**Data under study**
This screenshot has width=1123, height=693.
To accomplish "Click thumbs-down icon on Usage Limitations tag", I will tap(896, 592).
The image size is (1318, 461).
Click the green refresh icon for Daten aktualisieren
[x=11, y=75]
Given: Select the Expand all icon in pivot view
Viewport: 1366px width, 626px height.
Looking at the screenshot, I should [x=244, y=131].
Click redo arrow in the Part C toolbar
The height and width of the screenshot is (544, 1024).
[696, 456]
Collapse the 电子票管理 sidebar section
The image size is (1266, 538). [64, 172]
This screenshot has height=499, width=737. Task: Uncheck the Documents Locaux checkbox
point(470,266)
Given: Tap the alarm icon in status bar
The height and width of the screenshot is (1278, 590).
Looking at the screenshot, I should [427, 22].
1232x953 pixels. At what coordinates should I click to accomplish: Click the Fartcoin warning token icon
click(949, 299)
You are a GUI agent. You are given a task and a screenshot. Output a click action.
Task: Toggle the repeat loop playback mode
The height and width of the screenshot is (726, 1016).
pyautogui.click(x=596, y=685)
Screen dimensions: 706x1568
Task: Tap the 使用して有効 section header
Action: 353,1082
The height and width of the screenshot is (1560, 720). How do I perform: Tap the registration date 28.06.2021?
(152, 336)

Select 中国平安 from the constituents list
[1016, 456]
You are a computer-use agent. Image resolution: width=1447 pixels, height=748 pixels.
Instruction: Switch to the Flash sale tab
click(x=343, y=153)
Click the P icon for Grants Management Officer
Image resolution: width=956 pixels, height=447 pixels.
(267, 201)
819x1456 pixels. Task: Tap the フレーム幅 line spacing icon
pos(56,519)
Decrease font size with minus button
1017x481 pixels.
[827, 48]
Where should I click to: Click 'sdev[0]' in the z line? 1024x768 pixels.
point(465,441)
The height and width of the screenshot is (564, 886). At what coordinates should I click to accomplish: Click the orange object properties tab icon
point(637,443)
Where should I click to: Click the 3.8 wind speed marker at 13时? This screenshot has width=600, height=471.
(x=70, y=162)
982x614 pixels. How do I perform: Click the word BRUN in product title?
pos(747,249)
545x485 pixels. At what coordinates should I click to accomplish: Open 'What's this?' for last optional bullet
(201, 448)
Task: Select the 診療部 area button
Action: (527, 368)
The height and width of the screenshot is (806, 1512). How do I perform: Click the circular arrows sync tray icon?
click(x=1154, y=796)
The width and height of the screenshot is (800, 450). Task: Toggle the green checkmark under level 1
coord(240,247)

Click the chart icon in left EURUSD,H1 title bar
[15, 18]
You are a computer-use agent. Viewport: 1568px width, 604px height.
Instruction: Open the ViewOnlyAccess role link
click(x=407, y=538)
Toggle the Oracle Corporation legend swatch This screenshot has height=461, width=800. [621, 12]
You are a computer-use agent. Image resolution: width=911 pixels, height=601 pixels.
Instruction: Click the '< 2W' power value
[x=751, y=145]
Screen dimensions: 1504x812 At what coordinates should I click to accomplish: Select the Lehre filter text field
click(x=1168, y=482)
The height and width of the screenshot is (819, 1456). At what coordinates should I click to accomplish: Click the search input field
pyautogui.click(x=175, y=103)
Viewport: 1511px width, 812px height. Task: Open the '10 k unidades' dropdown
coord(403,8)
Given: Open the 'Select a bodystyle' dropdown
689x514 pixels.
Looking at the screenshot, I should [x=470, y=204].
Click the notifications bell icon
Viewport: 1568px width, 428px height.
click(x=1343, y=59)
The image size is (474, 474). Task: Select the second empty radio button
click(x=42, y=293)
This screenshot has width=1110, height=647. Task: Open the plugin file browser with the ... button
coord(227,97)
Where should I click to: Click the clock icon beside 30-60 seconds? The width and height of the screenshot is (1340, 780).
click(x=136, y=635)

**Directions for this task**
The reply must contain each line of the material, reproduced faithfully.

**Answer to this task**
This screenshot has width=1123, height=693.
To accomplish "Click thumbs-down icon on Usage Limitations tag", I will tap(896, 592).
The image size is (1318, 461).
Click the green refresh icon for Daten aktualisieren
[x=11, y=75]
Given: Select the Expand all icon in pivot view
Viewport: 1366px width, 626px height.
Looking at the screenshot, I should [x=244, y=131].
Click redo arrow in the Part C toolbar
The height and width of the screenshot is (544, 1024).
[696, 456]
Collapse the 电子票管理 sidebar section
The image size is (1266, 538). [64, 172]
This screenshot has height=499, width=737. Task: Uncheck the Documents Locaux checkbox
point(470,266)
Given: Tap the alarm icon in status bar
The height and width of the screenshot is (1278, 590).
Looking at the screenshot, I should [427, 22].
1232x953 pixels. At what coordinates should I click to accomplish: Click the Fartcoin warning token icon
click(949, 299)
You are a GUI agent. You are given a task and a screenshot. Output a click action.
Task: Toggle the repeat loop playback mode
The height and width of the screenshot is (726, 1016).
pyautogui.click(x=596, y=685)
Screen dimensions: 706x1568
Task: Tap the 使用して有効 section header
Action: 353,1082
The height and width of the screenshot is (1560, 720). How do I perform: Tap the registration date 28.06.2021?
(152, 336)

Select 中国平安 from the constituents list
[1016, 456]
You are a computer-use agent. Image resolution: width=1447 pixels, height=748 pixels.
Instruction: Switch to the Flash sale tab
click(x=343, y=153)
Click the P icon for Grants Management Officer
Image resolution: width=956 pixels, height=447 pixels.
(267, 201)
819x1456 pixels. Task: Tap the フレーム幅 line spacing icon
pos(56,519)
Decrease font size with minus button
1017x481 pixels.
[827, 48]
Where should I click to: Click 'sdev[0]' in the z line? 1024x768 pixels.
point(465,441)
The height and width of the screenshot is (564, 886). At what coordinates should I click to accomplish: Click the orange object properties tab icon
point(637,443)
Where should I click to: Click the 3.8 wind speed marker at 13时? This screenshot has width=600, height=471.
(x=70, y=162)
982x614 pixels. How do I perform: Click the word BRUN in product title?
pos(747,249)
545x485 pixels. At what coordinates should I click to accomplish: Open 'What's this?' for last optional bullet
(201, 448)
Task: Select the 診療部 area button
Action: (527, 368)
The height and width of the screenshot is (806, 1512). How do I perform: Click the circular arrows sync tray icon?
click(x=1154, y=796)
The width and height of the screenshot is (800, 450). Task: Toggle the green checkmark under level 1
coord(240,247)

Click the chart icon in left EURUSD,H1 title bar
[15, 18]
You are a computer-use agent. Viewport: 1568px width, 604px height.
Instruction: Open the ViewOnlyAccess role link
click(x=407, y=538)
Toggle the Oracle Corporation legend swatch This screenshot has height=461, width=800. [621, 12]
You are a computer-use agent. Image resolution: width=911 pixels, height=601 pixels.
Instruction: Click the '< 2W' power value
[x=751, y=145]
Screen dimensions: 1504x812 At what coordinates should I click to accomplish: Select the Lehre filter text field
click(x=1168, y=482)
The height and width of the screenshot is (819, 1456). At what coordinates should I click to accomplish: Click the search input field
pyautogui.click(x=175, y=103)
Viewport: 1511px width, 812px height. Task: Open the '10 k unidades' dropdown
coord(403,8)
Given: Open the 'Select a bodystyle' dropdown
689x514 pixels.
Looking at the screenshot, I should [x=470, y=204].
Click the notifications bell icon
Viewport: 1568px width, 428px height.
click(x=1343, y=59)
The image size is (474, 474). Task: Select the second empty radio button
click(x=42, y=293)
This screenshot has width=1110, height=647. Task: Open the plugin file browser with the ... button
coord(227,97)
Where should I click to: Click the clock icon beside 30-60 seconds? The width and height of the screenshot is (1340, 780).
click(x=136, y=635)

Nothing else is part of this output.